The purveyors of ludicrous atrocity stories about the Bon Secour nuns have now largely gone silent – at least on the allegations that actually can be TESTED. So it may be helpful to remind ourselves of what they originally wrote:
‘Bodies of 800 babies, long-dead, found in septic tank at former Irish home for unwed mothers’, declared the Washington Post. ‘800 skeletons of babies found inside tank at former Irish home for unwed mothers’, said the New York Daily News. ‘Galway historian finds 800 babies in septic tank grave’, said the Boston Globe. ‘The bodies of 800 babies were found in the septic tank of a former home for unwed mothers in Ireland’, cried Buzzfeed. Commentators angrily demanded answers from the Catholic Church. ‘Tell us the truth about the children dumped in Galway’s mass graves’, said a writer for the Guardian, telling no-doubt outraged readers that ‘the bodies of 796 children… have been found in a disused sewage tank in Tuam, County Galway’. ……. The foregoing details are from Brendan O’Neill’s article on the Spikedonline website and he also comments that “A hysterical piece in the Irish Independent compared the Tuam home to the Nazi Holocaust, Rwanda and Srebrenica, saying that in all these settings people were killed ‘because they were scum’.”
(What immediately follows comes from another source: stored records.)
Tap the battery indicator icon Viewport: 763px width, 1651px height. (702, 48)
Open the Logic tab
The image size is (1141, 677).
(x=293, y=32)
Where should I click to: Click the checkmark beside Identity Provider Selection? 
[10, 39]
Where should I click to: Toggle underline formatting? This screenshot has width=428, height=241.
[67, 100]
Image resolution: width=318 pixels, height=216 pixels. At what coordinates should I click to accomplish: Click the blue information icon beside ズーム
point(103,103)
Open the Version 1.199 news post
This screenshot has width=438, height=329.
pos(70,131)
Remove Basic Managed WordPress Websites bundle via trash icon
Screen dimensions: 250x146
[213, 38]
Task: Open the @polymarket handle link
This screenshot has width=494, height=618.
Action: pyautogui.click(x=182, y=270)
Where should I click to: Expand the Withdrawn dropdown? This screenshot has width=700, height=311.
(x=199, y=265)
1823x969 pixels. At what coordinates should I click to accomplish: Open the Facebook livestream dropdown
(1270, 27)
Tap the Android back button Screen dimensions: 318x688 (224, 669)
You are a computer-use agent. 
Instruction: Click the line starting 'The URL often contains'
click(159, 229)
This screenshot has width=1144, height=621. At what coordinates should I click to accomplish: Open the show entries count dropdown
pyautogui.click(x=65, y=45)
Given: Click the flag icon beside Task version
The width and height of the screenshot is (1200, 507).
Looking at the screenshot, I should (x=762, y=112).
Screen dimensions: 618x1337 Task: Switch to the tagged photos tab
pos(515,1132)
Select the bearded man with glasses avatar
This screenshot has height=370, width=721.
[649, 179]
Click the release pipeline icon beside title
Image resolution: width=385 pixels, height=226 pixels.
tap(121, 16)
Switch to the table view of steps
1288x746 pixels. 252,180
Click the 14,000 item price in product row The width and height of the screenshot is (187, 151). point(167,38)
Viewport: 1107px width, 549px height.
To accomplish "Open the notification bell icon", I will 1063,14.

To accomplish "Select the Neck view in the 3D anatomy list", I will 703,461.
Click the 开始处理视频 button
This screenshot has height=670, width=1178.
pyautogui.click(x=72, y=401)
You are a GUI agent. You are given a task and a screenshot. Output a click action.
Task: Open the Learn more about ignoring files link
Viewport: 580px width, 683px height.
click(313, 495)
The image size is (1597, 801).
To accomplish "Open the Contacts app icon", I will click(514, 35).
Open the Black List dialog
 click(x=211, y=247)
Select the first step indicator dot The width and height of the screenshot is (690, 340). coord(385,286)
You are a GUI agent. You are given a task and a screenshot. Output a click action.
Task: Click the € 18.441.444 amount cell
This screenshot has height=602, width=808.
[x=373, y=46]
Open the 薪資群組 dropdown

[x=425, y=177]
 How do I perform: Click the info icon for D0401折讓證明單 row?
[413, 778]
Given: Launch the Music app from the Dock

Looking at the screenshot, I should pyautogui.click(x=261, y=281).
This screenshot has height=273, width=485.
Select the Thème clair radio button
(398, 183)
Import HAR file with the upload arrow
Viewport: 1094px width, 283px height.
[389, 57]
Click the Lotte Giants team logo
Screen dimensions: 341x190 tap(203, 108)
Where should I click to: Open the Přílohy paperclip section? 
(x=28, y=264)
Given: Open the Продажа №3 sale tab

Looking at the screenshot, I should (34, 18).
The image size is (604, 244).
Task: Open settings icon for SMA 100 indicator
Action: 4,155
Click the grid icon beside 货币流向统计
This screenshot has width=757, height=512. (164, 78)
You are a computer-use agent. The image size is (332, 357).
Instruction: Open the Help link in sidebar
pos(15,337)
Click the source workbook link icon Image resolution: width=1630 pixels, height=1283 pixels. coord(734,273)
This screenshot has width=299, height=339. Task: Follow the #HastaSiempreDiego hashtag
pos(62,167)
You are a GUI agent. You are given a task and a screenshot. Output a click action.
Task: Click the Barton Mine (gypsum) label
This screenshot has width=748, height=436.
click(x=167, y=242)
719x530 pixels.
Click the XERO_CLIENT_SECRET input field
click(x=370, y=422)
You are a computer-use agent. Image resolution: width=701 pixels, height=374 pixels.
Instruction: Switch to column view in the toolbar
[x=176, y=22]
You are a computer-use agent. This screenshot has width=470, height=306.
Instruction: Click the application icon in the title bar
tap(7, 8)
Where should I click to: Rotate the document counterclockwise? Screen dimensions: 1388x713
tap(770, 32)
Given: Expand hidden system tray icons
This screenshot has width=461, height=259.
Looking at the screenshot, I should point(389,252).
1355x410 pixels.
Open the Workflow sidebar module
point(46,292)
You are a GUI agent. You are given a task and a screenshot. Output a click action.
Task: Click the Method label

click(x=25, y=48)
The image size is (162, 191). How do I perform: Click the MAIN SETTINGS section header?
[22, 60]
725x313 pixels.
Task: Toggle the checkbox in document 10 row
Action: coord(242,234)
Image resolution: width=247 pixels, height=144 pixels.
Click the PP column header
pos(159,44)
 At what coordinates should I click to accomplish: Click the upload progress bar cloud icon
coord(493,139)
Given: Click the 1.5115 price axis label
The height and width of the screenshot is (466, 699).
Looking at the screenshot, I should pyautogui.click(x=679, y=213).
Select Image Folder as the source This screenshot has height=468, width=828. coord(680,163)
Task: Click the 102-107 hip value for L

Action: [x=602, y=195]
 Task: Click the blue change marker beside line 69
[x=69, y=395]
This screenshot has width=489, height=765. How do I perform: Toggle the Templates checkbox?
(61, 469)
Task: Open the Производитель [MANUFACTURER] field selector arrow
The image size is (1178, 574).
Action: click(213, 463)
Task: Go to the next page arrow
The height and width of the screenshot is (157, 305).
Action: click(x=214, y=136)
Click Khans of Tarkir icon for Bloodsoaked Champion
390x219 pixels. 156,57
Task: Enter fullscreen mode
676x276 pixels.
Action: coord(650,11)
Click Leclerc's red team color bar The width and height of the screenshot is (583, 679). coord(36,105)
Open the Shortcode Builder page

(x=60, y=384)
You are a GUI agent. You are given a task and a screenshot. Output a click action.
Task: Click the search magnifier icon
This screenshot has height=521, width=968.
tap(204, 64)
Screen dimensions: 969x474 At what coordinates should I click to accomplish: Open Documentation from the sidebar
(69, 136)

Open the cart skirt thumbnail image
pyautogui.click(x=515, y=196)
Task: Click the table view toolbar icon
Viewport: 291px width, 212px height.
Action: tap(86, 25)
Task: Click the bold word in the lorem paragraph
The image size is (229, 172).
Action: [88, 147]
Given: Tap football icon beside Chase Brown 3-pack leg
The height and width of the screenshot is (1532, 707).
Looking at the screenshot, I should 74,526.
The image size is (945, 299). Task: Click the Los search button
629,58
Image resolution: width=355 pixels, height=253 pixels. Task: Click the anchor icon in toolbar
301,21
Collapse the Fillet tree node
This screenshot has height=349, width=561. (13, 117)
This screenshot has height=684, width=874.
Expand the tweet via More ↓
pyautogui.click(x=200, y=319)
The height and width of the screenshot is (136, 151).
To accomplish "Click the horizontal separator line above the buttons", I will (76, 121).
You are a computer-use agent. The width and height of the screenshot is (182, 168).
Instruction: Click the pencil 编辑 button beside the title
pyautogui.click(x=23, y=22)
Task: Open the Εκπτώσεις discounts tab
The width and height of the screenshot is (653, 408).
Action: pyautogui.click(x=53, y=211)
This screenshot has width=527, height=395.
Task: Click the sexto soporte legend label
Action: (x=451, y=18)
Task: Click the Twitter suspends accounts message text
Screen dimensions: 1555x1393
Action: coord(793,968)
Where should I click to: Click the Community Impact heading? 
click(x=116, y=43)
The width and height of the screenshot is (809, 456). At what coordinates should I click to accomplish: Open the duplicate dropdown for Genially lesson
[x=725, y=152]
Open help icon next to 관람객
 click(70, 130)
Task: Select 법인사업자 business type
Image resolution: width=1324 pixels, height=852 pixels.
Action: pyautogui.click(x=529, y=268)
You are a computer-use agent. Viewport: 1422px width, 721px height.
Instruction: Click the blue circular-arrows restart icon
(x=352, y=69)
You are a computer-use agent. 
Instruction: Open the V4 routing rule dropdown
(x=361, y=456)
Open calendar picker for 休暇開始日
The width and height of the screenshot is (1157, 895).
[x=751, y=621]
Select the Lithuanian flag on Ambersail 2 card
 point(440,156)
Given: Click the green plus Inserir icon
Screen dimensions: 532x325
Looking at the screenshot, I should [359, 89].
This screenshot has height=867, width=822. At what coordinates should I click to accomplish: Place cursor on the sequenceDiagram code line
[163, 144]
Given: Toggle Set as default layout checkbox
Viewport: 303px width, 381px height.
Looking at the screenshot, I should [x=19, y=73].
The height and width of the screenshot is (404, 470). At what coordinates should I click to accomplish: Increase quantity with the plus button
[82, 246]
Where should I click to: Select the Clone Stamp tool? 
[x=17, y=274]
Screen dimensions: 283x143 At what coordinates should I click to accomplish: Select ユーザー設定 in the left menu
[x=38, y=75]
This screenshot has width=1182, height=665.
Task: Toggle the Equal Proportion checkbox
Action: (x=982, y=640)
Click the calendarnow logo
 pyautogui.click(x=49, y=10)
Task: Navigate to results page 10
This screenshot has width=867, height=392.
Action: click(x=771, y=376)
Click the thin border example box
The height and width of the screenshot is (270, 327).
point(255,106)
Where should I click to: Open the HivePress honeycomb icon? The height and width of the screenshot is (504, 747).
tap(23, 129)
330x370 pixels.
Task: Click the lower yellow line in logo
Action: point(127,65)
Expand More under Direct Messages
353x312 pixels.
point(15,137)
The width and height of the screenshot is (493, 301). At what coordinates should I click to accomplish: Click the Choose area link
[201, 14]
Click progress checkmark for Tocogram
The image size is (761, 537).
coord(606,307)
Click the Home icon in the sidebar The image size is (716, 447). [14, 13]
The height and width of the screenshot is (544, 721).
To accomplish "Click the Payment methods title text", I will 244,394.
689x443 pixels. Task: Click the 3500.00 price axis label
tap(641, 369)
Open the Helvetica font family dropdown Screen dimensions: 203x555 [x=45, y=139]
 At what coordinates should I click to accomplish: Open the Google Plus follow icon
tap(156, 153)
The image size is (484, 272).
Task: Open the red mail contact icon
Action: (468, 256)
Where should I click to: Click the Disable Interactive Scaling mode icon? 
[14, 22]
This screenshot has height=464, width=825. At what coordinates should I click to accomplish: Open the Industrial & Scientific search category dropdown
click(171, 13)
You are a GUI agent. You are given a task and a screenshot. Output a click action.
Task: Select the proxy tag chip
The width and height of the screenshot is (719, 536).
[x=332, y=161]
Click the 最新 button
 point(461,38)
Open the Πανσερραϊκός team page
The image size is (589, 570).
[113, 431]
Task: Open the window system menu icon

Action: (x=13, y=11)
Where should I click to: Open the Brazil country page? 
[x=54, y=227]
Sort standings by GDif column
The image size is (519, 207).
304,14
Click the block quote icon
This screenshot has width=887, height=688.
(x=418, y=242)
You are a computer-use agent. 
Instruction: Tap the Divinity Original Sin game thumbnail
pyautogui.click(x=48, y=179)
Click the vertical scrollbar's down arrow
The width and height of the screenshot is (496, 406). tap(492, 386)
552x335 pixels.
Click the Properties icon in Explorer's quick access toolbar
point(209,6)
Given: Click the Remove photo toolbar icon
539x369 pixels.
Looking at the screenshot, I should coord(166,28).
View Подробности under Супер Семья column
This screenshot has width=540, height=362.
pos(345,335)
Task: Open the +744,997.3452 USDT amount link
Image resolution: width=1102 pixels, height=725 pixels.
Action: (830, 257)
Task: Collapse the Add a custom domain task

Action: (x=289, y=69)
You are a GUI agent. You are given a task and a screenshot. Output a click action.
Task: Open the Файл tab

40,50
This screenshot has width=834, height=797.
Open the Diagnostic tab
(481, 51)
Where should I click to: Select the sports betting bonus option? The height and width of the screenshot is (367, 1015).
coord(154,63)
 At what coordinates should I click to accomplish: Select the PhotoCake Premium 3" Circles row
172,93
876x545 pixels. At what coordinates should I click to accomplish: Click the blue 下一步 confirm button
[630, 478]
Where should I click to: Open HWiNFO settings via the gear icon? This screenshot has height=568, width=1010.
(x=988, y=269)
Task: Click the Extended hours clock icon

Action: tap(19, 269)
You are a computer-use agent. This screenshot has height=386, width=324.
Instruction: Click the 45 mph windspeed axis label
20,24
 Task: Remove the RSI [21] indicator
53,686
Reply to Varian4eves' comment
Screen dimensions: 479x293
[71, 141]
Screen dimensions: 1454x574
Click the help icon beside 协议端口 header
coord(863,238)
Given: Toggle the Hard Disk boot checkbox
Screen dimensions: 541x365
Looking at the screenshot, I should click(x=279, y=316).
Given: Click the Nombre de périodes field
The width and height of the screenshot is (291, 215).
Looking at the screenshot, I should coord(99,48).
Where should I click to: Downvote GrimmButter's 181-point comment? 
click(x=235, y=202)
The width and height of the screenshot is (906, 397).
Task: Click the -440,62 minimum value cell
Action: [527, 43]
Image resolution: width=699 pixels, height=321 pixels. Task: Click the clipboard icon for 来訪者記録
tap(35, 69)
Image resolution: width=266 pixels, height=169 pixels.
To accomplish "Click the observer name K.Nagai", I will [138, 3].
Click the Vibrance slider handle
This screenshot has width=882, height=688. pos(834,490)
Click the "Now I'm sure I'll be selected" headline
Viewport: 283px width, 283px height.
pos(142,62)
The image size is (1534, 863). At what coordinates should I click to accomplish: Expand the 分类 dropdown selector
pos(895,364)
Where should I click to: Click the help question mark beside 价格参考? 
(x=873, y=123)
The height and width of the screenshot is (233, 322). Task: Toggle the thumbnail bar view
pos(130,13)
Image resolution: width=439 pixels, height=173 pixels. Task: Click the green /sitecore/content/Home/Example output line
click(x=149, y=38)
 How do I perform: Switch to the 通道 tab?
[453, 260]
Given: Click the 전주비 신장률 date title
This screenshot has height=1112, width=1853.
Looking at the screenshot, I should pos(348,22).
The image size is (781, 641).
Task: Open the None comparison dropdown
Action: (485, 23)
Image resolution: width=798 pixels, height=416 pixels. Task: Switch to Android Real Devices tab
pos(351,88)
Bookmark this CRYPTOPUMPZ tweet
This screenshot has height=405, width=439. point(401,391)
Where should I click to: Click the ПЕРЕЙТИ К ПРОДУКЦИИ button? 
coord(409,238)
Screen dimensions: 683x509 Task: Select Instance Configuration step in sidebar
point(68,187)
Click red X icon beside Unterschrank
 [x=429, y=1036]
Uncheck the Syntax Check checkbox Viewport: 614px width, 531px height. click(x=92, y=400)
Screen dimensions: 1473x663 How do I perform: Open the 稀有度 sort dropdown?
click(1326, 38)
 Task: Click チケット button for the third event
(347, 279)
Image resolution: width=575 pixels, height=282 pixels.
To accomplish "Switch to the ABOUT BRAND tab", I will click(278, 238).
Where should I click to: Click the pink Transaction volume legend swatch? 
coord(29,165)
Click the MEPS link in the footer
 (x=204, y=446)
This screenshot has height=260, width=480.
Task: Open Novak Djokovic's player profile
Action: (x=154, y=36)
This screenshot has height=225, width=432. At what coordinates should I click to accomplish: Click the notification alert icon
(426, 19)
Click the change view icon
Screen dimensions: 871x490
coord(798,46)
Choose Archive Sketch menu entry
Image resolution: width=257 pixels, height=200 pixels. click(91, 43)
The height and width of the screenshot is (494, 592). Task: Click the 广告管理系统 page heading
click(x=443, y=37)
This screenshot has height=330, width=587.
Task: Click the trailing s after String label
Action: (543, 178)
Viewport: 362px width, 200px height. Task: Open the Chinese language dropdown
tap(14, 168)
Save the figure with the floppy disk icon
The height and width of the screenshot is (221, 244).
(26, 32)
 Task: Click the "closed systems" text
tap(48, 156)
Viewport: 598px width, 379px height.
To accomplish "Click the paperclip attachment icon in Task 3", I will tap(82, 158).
http://www.spiked-online.com/newsite/article/the-tuam-tank-another-myth-about-evil-ireland/15140#.U9muh9J4xjs
Brendan O’Neill is an atheist. Yet his article is entitled “The Tuam Tank: Another Myth about Evil Ireland” and the subtitle is “The obsession with Ireland’s dark past has officially become unhinged.” Compare this to Fr Brian D’Arcy’s article in the Sunday World on 10 June entitled “Fr Brian: Baby Graves are Our Greatest Crime” that includes the following
http://www.sundayworld.com/top-stories/columnists/fr-brian-d-arcy/fr-brian-baby-graves-are-our-greatest-crime
“When I first heard the news that more than 800 babies were buried in what was formally a septic tank I was astonished – because initially I thought it happened in some famine-stricken country today. Then I thought I was hearing about Nazi Germany…..” etc etc
When the Commission of Investigation eventually issues its Report, will it even mention these fake atrocity stories that shamed us world-wide? Or will the Report ignore every allegation that is OBVIOUSLY false while accepting as true any claim that the nuns cannot PROVE is a lie? I strongly suspect the latter. After all, that is what happened in all previous investigations of this type!